When limiting the conversation of using AI-written
automotive SEO content: it tends to touch on all the same bullet points for similar topics, and the specs it gives for one article tend to show up in others. For example, if I ask it to write an article about a Toyota Tacoma for a dealer in Texas versus one in Ohio, it's going to send me roughly the same outdated bullet points like the engine size options (that one seems to be popular), perhaps in a different order, and just swap in Ohio for Texas. Additionally, if I copy and paste specs from Toyota.com and ask it to rephrase it for me, it can only give me so many reworkings of that info, and at that point, it's just spun content which is still a huge no-no.
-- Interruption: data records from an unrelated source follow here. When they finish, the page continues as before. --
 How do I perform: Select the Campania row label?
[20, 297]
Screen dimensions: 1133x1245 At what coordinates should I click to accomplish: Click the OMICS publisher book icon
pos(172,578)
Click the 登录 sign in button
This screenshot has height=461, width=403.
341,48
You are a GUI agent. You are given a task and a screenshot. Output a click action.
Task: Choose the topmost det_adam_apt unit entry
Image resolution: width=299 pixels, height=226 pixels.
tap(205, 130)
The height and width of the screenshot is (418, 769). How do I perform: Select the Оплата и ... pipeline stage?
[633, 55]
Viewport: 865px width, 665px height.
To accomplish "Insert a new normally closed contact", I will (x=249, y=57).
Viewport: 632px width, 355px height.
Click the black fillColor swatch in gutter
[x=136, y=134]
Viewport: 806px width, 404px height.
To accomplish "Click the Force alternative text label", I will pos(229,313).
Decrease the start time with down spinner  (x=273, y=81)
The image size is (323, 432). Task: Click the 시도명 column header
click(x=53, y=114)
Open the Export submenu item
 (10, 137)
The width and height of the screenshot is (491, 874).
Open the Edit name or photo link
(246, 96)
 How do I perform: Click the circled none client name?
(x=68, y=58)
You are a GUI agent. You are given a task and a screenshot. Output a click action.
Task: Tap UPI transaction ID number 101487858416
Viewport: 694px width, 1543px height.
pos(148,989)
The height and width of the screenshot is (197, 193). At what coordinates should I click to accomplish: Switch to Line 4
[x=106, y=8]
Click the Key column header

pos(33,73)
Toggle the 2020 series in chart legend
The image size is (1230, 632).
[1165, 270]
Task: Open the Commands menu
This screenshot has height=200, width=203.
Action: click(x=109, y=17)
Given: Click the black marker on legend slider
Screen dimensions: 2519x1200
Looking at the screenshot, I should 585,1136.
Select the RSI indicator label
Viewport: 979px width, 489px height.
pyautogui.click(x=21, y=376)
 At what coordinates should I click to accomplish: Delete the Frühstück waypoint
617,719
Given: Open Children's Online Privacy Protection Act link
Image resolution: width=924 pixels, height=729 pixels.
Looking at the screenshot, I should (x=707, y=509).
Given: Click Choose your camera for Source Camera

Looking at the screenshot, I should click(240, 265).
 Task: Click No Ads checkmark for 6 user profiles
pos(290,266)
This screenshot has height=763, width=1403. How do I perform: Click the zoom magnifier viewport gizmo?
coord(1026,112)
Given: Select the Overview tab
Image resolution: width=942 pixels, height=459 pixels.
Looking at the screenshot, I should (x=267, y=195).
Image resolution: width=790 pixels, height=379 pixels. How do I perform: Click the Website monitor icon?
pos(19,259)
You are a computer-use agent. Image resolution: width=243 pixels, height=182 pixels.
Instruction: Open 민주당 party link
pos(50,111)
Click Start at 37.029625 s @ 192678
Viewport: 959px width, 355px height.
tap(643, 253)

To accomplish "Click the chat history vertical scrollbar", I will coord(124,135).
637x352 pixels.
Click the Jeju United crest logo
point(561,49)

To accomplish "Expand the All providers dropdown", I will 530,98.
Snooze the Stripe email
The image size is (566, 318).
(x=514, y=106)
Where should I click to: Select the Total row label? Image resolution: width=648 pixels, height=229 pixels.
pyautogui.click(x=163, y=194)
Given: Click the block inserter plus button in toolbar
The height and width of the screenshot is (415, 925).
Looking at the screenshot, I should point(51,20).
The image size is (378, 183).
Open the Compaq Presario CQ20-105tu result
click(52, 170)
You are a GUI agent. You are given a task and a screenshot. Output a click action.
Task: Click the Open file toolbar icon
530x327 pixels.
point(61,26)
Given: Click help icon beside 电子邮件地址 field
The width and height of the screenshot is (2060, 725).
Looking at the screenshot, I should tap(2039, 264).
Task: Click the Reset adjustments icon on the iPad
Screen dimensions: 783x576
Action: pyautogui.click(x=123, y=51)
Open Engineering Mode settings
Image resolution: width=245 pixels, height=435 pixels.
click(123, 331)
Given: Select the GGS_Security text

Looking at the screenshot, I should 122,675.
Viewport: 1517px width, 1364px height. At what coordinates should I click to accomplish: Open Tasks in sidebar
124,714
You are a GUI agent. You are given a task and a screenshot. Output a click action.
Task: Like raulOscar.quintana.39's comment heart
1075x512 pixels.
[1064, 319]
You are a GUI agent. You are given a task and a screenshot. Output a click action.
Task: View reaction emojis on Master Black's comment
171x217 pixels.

The biggest thing we've been researching is how to ethically use AI in our day-to-day, and use it as a tool, not a crutch. The jury is still out. As far as using it to optimize content further, I'd imagine it'd be ok to ask it to ramp up the volume of times the primary keyword is used in an article, but only so long as it can do it in a natural voice and doesn't turn to keyword stuffing. I'll have to try it one day. And maybe it could be used to read through the content and identify when it doesn't have the primary keyword in there enough, but we already have tools that do that.
I'm rambling.
The most helpful it's been for me in the realm of content creation was translating a piece from English to Spanish and making it so that the bulk of the translation was taken care of and I could just finesse it from there
en español. It did really well. Keep in mind, though, the content that it was fed was what
we had written in English.
All this to say, this is a big reason why Google is pushing the extra E in EEAT - demonstrating experience. It's not enough to just have the content sitting there on your site. You need to demonstrate your experience with this topic in order for Google to really pay attention to you. Generate all the content you want but you better have receipts! Video can certainly help with that.